***** GIVEN INFORMATION *****
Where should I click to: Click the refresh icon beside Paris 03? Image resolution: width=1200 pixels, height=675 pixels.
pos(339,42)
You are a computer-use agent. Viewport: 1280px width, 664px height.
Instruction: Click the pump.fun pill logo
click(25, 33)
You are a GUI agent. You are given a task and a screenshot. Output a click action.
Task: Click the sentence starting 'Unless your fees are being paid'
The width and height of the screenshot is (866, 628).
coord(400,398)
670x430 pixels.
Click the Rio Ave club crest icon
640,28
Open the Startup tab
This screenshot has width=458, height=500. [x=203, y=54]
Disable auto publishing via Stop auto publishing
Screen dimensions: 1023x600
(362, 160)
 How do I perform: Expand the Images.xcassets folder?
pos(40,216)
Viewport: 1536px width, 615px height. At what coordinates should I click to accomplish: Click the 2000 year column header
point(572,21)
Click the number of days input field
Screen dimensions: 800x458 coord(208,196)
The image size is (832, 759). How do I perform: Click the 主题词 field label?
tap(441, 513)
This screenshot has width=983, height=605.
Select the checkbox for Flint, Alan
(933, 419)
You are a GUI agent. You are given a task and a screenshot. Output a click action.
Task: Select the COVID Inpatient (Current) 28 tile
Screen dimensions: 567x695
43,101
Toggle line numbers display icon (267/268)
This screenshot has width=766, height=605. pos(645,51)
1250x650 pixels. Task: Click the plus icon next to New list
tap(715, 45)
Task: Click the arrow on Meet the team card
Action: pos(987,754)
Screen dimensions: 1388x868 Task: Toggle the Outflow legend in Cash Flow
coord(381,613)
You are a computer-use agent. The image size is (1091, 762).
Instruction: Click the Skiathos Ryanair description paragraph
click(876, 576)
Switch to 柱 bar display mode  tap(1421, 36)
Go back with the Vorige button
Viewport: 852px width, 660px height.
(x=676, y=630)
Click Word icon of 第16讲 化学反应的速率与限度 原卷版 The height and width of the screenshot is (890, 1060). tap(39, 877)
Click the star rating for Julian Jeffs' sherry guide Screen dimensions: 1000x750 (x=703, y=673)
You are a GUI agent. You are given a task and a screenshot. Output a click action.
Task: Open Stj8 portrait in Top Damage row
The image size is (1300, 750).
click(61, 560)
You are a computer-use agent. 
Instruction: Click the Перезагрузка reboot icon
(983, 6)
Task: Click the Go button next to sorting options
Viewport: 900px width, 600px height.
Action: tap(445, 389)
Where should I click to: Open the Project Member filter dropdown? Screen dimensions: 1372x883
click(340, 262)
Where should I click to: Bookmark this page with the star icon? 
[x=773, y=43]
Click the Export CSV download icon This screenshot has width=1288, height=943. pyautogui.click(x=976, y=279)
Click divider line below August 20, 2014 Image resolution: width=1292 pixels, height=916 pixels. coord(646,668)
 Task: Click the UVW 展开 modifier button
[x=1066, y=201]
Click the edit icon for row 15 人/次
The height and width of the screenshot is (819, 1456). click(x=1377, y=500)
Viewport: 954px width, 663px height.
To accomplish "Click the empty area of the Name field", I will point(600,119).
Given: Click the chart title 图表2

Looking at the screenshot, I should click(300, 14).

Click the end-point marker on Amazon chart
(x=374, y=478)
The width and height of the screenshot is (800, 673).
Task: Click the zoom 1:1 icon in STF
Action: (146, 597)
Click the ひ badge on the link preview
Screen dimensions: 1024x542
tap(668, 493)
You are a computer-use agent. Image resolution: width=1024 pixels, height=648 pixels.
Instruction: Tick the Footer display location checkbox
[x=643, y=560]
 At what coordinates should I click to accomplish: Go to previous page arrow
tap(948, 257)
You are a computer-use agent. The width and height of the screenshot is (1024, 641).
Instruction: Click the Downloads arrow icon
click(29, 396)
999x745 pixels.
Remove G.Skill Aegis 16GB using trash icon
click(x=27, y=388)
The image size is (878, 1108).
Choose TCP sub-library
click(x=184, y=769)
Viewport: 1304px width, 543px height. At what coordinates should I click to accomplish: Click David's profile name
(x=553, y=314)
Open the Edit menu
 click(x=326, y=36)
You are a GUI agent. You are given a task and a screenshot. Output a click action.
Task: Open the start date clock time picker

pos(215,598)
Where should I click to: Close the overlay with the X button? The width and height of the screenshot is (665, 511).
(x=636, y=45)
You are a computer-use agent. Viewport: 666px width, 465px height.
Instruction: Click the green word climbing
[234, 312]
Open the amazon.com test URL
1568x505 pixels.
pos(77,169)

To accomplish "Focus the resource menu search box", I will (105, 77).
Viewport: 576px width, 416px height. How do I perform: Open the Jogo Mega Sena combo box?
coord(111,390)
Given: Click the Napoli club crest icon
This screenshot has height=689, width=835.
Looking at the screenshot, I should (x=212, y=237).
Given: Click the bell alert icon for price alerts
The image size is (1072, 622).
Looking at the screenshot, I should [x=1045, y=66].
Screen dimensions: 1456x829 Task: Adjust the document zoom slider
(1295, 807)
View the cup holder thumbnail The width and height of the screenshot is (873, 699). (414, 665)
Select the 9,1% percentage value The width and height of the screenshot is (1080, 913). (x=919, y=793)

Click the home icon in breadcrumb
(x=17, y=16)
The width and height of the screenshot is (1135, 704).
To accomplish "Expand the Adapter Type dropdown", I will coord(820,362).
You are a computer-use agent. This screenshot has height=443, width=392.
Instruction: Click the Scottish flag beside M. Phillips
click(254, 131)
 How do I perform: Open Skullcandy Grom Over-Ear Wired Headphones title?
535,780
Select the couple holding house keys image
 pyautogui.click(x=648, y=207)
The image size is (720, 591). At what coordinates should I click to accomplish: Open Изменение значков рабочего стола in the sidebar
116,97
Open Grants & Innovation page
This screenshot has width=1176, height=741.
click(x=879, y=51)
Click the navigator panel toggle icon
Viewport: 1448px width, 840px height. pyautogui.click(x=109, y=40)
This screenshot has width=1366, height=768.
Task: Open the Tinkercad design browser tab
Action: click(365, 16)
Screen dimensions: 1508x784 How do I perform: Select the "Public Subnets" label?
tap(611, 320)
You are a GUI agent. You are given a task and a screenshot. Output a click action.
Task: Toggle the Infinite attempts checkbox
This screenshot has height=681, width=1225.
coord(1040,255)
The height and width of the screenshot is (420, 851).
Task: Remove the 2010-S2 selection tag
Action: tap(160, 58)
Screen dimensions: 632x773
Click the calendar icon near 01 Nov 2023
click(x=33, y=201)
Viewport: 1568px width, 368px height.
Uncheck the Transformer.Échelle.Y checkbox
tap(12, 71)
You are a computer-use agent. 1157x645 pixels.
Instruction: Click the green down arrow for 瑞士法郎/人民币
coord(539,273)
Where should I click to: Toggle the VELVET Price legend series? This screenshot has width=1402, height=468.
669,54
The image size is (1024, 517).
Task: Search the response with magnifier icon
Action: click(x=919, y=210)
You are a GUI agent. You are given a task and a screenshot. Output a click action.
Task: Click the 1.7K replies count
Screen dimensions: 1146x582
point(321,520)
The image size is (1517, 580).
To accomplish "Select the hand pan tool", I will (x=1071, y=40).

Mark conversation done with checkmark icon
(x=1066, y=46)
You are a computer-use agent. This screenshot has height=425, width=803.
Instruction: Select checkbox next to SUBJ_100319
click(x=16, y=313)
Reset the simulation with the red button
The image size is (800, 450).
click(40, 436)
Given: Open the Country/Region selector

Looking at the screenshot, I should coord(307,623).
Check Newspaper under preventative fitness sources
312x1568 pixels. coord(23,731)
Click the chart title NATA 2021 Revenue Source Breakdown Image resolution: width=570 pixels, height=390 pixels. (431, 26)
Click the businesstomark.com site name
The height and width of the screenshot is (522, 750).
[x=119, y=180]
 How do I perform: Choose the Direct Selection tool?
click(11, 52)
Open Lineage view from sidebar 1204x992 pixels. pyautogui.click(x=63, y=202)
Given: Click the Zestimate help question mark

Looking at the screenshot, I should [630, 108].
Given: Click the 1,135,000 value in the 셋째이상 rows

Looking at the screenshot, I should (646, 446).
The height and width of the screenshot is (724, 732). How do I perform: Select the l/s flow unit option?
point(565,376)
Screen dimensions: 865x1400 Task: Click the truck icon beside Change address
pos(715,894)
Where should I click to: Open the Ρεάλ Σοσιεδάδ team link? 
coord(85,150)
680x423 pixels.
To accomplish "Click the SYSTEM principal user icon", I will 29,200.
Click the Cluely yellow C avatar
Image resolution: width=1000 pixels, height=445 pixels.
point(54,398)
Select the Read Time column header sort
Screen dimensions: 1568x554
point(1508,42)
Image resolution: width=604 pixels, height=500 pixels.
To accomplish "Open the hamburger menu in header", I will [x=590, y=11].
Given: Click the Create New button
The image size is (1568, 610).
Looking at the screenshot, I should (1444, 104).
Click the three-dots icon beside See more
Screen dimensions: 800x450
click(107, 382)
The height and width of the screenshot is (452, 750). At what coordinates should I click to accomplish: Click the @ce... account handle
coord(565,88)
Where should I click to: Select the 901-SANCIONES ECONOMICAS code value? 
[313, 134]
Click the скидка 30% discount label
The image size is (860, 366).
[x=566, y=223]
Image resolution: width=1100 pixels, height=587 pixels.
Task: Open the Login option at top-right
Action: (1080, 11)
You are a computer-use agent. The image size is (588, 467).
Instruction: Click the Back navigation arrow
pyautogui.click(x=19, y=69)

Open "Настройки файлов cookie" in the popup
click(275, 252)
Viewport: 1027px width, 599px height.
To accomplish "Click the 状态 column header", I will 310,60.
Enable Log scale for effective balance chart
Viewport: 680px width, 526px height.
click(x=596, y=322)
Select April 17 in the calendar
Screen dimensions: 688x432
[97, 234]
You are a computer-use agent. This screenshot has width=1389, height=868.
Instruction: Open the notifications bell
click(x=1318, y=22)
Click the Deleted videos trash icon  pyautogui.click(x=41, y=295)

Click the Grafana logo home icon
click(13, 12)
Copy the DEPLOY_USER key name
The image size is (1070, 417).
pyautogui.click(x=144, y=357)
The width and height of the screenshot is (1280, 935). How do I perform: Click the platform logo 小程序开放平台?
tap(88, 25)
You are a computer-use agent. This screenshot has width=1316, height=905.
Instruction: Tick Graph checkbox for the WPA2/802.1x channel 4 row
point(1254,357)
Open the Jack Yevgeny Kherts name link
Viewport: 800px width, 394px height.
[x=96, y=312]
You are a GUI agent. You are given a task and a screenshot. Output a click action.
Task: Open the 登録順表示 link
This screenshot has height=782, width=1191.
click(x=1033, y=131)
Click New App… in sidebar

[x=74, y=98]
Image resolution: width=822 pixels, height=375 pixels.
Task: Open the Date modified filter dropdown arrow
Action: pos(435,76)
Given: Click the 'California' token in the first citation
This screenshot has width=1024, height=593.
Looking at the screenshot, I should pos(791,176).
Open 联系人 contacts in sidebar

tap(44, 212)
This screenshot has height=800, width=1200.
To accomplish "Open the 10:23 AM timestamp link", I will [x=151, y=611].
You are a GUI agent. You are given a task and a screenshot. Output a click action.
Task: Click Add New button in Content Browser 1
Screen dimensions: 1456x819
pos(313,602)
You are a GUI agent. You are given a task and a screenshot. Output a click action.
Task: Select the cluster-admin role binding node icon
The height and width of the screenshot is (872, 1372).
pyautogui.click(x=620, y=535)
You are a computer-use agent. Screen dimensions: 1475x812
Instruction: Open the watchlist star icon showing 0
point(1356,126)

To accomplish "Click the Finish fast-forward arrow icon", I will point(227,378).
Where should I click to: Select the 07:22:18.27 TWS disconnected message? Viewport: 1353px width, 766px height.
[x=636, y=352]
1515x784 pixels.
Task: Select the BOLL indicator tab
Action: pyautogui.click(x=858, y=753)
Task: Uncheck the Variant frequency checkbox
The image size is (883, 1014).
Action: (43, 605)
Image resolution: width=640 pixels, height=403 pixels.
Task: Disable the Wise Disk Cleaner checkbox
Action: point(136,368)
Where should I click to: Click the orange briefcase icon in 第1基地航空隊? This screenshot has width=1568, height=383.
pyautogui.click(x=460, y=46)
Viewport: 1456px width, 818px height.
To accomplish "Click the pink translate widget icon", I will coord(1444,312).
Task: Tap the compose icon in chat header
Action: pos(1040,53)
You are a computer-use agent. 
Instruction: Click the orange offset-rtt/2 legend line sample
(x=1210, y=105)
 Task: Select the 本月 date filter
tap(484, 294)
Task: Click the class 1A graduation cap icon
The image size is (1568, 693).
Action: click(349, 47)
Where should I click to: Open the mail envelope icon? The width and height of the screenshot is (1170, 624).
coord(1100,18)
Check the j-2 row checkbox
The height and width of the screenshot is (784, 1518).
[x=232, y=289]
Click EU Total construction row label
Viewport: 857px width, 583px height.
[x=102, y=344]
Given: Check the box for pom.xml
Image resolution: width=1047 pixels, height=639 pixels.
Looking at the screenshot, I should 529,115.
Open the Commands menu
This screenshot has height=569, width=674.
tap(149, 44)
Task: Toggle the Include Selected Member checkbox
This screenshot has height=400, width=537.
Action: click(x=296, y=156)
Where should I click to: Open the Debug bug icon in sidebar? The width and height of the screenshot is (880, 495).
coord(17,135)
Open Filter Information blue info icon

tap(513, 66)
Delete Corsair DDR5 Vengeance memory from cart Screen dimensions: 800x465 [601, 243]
*****
• REQUIRED ACTION
Lines of the listing above that contain the word "from" must all be copied.

• RESPONSE
Open Lineage view from sidebar 1204x992 pixels. pyautogui.click(x=63, y=202)
Delete Corsair DDR5 Vengeance memory from cart Screen dimensions: 800x465 [601, 243]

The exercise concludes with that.